In his editor’s letter, Kirk suggests that we make a stronger connection with the American Sportfishing Association (ASA), the Outdoor Industry Association (OIA), and “bass nation.” And I agree. We absolutely buy xanax online safe should reach out to those groups, because having relationships with them can only help our industry, especially when it comes to lobbying efforts, crossover marketing initiatives, and speaking with a united voice on conservation issues.
But when it comes to attracting new participants, I am dubious about relying too heavily on a trade group or professional organization to do it. I still believe that each and every one of us showing a few of our friends what happens when a largemouth eats a popper can attract new flyfishers as well or better than a faceless, bureaucratic-sounding trade group. I use bass fishing as an example because “reaching out to bass nation” has seemingly replaced the Second Coming of A River Runs Through It as our industry’s Hail Mary. Clinging to the notion that flyfishing’s future depends on the Banjo Minnow Master using a fly rod feels desperate to me. I think the golfer, the skier, or the mountain biker is more likely to set foot in a fly shop than the guy who has spent his entire life deciding which rubber worm to buy at Wal-Mart.
But therein lies one of the beauties of this sport. When it comes to “looking cool,” everyone’s perception is different. I don’t think professional bass fishermen look cool. To me, they look like wanna-be NASCAR drivers who can’t find the track. But to many thousands of kids—the two sons in Talladega Nights come to mind (“I’m all jacked up on Mountain Dew!”)—I’m sure bass nation guys are the epitome of cool. Which is why we need both approaches to help move this industry forward.

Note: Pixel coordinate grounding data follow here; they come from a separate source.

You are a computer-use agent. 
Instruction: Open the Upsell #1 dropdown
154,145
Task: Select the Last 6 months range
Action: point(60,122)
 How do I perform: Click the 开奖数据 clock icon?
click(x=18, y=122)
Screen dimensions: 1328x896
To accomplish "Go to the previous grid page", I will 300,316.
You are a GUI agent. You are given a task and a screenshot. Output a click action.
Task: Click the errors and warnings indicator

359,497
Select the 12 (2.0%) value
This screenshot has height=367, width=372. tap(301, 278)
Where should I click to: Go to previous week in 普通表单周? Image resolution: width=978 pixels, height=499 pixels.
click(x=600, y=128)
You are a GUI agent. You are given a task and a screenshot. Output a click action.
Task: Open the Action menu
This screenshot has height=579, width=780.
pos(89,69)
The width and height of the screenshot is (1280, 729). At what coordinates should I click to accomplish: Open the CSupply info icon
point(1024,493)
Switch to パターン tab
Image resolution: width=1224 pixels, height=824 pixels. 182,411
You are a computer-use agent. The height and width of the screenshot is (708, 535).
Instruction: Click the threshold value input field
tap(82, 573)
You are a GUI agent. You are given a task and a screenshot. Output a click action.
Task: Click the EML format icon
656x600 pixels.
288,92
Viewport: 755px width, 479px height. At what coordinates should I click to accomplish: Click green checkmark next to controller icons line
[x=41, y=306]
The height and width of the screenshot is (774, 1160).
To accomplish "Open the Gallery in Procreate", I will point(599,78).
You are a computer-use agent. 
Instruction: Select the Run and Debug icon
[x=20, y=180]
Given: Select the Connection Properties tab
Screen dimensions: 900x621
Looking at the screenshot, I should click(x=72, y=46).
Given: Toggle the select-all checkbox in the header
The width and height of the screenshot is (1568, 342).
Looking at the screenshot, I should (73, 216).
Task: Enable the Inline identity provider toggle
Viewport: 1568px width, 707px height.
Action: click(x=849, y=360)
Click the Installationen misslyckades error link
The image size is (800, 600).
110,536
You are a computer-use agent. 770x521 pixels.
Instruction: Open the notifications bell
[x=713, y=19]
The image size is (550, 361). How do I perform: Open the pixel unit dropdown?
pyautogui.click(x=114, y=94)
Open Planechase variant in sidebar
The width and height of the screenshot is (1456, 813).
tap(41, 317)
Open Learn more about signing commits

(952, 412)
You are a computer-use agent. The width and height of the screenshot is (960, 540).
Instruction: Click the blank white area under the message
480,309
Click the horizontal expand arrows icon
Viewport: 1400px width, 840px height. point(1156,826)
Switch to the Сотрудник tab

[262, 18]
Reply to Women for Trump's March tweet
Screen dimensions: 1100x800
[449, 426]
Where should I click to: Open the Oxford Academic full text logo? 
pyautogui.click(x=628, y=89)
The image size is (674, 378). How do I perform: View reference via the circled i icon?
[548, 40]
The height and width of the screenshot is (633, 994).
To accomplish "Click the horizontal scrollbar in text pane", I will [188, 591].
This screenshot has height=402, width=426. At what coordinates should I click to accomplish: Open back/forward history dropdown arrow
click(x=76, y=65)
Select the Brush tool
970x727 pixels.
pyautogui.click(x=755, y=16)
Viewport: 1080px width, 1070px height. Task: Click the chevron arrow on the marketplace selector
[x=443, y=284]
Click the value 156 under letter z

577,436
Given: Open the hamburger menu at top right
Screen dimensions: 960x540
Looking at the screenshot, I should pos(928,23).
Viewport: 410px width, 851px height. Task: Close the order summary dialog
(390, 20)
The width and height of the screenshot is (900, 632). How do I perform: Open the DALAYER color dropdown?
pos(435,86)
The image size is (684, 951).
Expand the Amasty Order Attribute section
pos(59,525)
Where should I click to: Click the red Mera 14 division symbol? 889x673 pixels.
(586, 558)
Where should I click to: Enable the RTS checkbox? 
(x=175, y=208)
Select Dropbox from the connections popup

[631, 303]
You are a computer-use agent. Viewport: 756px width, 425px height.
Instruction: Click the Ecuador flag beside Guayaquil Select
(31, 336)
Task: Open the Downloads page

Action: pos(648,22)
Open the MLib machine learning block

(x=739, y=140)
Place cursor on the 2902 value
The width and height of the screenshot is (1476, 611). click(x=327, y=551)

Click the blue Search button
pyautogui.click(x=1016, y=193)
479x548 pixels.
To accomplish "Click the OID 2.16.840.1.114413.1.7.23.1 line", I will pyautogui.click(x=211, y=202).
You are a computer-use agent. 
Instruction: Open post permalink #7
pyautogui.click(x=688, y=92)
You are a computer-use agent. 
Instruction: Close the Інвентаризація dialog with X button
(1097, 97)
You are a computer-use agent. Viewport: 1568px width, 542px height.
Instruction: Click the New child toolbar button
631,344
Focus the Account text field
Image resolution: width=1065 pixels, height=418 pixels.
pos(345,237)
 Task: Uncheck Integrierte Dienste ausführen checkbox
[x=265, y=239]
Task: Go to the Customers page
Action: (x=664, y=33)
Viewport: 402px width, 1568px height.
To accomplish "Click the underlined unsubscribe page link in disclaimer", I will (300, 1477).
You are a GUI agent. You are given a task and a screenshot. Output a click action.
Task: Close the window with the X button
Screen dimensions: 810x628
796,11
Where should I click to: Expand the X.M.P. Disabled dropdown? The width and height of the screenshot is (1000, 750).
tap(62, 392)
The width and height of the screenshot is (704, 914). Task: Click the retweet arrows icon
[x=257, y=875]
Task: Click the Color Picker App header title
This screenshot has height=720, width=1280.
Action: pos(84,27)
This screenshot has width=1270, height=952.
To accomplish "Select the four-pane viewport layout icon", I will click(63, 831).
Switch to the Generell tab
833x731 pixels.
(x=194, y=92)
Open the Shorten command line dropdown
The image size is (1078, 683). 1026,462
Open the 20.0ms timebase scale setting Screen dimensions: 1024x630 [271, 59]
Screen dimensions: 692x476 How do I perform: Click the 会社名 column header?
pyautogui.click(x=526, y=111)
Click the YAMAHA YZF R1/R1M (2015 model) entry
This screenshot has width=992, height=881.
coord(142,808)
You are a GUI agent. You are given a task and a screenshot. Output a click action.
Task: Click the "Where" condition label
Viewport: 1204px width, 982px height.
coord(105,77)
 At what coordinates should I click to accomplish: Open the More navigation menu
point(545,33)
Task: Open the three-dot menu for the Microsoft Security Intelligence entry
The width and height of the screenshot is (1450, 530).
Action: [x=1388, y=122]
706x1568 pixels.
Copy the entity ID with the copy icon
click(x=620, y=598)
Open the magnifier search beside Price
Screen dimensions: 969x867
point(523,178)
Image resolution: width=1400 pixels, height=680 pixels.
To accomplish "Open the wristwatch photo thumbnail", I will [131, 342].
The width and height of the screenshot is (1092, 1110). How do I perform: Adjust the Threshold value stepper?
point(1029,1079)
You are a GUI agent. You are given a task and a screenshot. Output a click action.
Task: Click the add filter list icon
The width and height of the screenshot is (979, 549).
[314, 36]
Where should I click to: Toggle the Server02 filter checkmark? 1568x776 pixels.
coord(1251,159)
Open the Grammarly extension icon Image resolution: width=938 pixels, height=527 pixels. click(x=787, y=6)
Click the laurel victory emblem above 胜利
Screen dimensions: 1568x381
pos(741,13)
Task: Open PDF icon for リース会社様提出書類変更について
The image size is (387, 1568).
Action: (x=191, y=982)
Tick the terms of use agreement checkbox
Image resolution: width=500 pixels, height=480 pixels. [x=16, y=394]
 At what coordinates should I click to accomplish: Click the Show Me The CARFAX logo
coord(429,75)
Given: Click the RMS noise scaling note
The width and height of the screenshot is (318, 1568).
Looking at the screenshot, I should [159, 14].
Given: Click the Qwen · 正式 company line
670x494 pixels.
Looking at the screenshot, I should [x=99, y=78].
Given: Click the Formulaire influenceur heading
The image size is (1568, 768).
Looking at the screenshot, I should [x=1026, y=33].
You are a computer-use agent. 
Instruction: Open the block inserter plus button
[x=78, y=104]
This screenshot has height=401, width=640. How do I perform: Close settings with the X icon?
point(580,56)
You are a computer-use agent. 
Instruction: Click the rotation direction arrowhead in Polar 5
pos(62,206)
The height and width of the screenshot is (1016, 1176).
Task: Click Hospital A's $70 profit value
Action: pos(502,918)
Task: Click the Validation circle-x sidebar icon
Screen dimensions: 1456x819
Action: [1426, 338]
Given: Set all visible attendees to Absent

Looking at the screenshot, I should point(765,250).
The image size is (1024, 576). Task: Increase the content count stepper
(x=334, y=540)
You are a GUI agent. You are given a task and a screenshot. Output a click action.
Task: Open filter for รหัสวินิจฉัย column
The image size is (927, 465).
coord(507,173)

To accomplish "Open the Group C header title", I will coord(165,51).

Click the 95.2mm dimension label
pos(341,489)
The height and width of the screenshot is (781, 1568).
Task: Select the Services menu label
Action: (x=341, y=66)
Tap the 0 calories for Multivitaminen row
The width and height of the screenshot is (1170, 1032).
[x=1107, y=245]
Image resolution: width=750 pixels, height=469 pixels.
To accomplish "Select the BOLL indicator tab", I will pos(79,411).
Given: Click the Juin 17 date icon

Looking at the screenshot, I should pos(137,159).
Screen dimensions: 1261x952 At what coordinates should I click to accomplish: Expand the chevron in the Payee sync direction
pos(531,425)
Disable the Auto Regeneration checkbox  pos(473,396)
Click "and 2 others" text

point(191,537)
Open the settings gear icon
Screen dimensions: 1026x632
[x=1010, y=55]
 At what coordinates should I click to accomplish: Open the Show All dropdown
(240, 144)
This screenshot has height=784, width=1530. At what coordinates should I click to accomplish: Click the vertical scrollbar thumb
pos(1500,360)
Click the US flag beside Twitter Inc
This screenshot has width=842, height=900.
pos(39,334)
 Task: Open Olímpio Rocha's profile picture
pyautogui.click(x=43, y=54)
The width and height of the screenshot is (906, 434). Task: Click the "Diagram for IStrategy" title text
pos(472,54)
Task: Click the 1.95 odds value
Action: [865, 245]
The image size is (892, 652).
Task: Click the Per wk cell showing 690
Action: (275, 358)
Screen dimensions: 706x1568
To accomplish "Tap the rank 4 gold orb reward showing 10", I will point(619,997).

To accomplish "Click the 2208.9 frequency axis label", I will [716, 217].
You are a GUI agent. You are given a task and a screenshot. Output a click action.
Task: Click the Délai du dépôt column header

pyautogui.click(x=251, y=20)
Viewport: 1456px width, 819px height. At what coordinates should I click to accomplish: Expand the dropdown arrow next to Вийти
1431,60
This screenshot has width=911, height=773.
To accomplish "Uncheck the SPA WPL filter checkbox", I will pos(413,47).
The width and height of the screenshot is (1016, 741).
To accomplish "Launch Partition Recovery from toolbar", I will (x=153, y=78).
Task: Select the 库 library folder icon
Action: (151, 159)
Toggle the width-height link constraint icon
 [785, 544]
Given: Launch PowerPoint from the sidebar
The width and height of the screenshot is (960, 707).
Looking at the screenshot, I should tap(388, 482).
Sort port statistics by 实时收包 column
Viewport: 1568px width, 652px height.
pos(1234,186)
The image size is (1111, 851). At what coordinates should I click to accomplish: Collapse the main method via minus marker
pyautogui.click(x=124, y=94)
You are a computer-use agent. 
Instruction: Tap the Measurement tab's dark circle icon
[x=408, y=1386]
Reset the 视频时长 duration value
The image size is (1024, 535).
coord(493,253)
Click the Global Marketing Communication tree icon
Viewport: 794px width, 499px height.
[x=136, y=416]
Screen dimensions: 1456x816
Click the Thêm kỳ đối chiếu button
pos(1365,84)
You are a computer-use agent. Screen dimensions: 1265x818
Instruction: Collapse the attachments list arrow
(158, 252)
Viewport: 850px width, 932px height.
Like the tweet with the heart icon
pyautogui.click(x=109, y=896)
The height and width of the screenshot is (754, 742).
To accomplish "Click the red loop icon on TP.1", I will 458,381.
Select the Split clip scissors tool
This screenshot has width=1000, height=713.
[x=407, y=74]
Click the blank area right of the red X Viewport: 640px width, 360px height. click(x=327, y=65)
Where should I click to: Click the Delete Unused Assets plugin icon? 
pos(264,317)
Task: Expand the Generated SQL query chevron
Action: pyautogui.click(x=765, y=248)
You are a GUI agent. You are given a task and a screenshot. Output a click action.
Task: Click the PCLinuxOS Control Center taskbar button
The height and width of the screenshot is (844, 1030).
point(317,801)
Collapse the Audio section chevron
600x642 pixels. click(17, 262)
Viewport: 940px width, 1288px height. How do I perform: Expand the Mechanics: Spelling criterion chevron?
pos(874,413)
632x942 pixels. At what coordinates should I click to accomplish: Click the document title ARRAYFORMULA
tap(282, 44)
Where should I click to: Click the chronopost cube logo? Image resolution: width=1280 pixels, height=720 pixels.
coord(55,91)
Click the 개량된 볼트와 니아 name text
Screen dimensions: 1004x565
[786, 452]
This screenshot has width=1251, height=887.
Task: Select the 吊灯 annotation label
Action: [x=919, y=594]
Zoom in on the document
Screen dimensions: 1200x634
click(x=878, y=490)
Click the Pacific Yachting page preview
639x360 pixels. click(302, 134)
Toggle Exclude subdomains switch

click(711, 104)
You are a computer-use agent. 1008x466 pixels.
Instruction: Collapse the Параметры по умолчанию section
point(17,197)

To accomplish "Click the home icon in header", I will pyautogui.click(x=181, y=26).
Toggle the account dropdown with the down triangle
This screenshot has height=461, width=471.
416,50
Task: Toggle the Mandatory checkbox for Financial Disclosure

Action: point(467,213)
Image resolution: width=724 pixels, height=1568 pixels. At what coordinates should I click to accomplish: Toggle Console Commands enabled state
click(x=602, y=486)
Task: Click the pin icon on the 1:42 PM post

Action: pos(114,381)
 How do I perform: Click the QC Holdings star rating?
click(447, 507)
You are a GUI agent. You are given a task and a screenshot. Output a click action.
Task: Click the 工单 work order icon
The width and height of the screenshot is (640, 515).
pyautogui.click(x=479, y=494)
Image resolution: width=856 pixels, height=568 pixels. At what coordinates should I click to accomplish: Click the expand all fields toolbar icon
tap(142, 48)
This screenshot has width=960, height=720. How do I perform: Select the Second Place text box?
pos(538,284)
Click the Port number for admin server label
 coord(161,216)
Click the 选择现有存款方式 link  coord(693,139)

Also, adding to Kirk’s list in his editor’s letter, there is one other thing I’d like to see happen: Since fly fishing has 10,000 freelance writers, all of whom have apparently written a book, I’d like to see these authors start refocusing their flyfishing pitches toward some non-flyfishing publications. I’m not suggesting writers stop sending queries to Kirk Deeter, Frank Amato, Joe Healey, Andrew Steketee, Ross Purnell, Steve Probasco, Steve Walburn, Tom Bie or any other flyfishing editor. I’m just requesting that you also query some general-interest magazines to see if we can place a few flyfishing stories in front of people not in the choir. In-flight magazines would be a great place to start, like Southwest Airlines’ Spirit or United Airlines’ Hemispheres. These mags have “Top Ten” articles on golf courses or ski resorts or spas in every other issue. Let’s bombard them with some flyfishing destinations and see what happens. And if you really love the taste of rejection, send something to Mens Journal or Outside or Esquire. True, they’re a lot harder to get a story in, but if you can pull it off, a half million people will see it. And that would be cool.